In order to safely transport data, and installers, Apple chose to favor the usage of disk images rather self extracting installers. Since the early 90s, all Apple software installation disks have been distributed as either disk images or physical medias. Early Mac users would probably remember either using Apple’s DiskCopy, or Aladdin’s ShrinkWrap, for creating or mounting disk images. The current DMG file format is a direct descendant of the New Disk Image Format (aka NDIS) that Apple introduced with Disk Copy 6 in 1996. This file format used the resource fork to store all the meta data: file version, partition table, type of compression, checksums, etc… and more importantly where to find the data for the virtual disk sectors. The data fork only contained the raw data (compressed or not) of the virtual disk.

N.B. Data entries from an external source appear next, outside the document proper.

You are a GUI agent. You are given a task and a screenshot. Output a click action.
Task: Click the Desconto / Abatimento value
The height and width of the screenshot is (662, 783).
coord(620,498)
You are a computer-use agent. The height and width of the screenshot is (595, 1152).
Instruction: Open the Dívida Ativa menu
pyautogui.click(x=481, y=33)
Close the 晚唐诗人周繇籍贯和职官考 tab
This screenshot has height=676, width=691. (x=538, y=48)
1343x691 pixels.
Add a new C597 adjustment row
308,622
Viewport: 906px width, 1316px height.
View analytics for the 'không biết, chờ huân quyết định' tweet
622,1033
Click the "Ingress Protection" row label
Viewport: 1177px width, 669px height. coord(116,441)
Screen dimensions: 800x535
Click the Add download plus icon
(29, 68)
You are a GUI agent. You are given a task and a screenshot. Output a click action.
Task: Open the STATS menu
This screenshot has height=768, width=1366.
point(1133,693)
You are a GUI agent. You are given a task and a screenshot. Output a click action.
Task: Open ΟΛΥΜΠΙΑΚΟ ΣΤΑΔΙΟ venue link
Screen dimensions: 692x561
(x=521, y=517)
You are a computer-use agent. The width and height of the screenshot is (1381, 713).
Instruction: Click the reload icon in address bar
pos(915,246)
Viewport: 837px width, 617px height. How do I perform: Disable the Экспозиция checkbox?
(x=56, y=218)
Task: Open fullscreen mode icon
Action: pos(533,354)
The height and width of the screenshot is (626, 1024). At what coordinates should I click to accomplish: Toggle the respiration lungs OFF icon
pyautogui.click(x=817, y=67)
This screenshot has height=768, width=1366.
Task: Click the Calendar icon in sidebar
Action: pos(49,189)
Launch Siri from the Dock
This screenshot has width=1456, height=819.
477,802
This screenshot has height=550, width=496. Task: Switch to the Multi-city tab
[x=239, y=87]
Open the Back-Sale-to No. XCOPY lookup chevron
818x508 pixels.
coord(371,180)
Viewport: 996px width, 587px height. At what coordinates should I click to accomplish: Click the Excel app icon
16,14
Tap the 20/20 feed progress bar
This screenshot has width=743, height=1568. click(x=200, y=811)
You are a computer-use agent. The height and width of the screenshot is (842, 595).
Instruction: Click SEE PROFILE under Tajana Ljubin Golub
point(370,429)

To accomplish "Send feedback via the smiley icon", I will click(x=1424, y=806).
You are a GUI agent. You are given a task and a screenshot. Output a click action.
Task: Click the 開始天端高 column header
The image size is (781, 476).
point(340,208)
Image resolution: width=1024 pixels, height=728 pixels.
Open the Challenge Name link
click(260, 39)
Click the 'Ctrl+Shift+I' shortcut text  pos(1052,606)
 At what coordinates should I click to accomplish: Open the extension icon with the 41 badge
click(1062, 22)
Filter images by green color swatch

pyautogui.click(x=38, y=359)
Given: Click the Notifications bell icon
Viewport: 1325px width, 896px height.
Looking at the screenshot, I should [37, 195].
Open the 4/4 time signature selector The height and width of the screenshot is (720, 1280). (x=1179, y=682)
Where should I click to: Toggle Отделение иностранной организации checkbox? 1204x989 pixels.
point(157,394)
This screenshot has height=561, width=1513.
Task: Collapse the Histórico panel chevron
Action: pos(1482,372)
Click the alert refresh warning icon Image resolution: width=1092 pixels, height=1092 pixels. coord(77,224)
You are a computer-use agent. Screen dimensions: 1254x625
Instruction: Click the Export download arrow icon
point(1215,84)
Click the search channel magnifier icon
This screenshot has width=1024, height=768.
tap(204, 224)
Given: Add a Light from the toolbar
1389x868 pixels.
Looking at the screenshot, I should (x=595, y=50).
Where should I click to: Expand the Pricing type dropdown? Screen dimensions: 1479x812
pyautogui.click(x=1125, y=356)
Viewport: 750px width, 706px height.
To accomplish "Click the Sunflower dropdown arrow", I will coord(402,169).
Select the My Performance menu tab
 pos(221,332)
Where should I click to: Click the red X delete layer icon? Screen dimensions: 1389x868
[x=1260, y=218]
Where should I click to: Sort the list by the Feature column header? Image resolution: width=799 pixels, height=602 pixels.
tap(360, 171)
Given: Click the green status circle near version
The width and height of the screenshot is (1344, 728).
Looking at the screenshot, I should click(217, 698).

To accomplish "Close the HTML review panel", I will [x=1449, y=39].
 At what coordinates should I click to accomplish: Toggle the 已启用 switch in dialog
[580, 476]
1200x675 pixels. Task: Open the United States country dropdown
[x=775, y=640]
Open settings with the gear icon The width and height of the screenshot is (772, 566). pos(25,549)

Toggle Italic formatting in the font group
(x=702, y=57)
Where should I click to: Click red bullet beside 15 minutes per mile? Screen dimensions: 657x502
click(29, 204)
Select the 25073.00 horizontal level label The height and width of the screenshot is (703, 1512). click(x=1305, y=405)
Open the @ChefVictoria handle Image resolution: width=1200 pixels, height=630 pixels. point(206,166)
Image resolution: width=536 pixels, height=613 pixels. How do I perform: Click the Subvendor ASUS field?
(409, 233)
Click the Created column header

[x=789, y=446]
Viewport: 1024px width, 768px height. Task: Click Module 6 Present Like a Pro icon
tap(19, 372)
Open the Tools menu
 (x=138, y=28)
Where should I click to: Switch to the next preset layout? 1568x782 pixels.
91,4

The astute reader may have noticed that, since the NDIS images used forks, it was not suitable for safe redistribution across the Internet. Disk images had typically to be encoded with either BinHex or UUencode. When Apple introduced MacOS X in 2001, they decided to solve the problem once and for all. They designed the DMG file format, which they called Universal Disk Image Format (aka UDIF). DMG is a flat file format in the sense that it does not contain any forks, but it is basically a wrapper around the traditional NDIS format. A typical DMG file is a concatenation of the data fork, followed by the resource fork of an NDIS disk image.

Apple has never published the specifications of either the NDIS or the UDIF file format. The private DiskImage framework plays a central role in the implementation of DMG parsing and the mounting of disk images in general. The framework apparently supports plugins (see hdiutil plugins) but there is no developer documentation available. The only non-Apple plugin known was made by Connectix for VirtualPC images, during the PowerPC era (see Unlocking FireVault). However it does not appear that either VMWare nor Parallels have been able to use the private framework in recent times.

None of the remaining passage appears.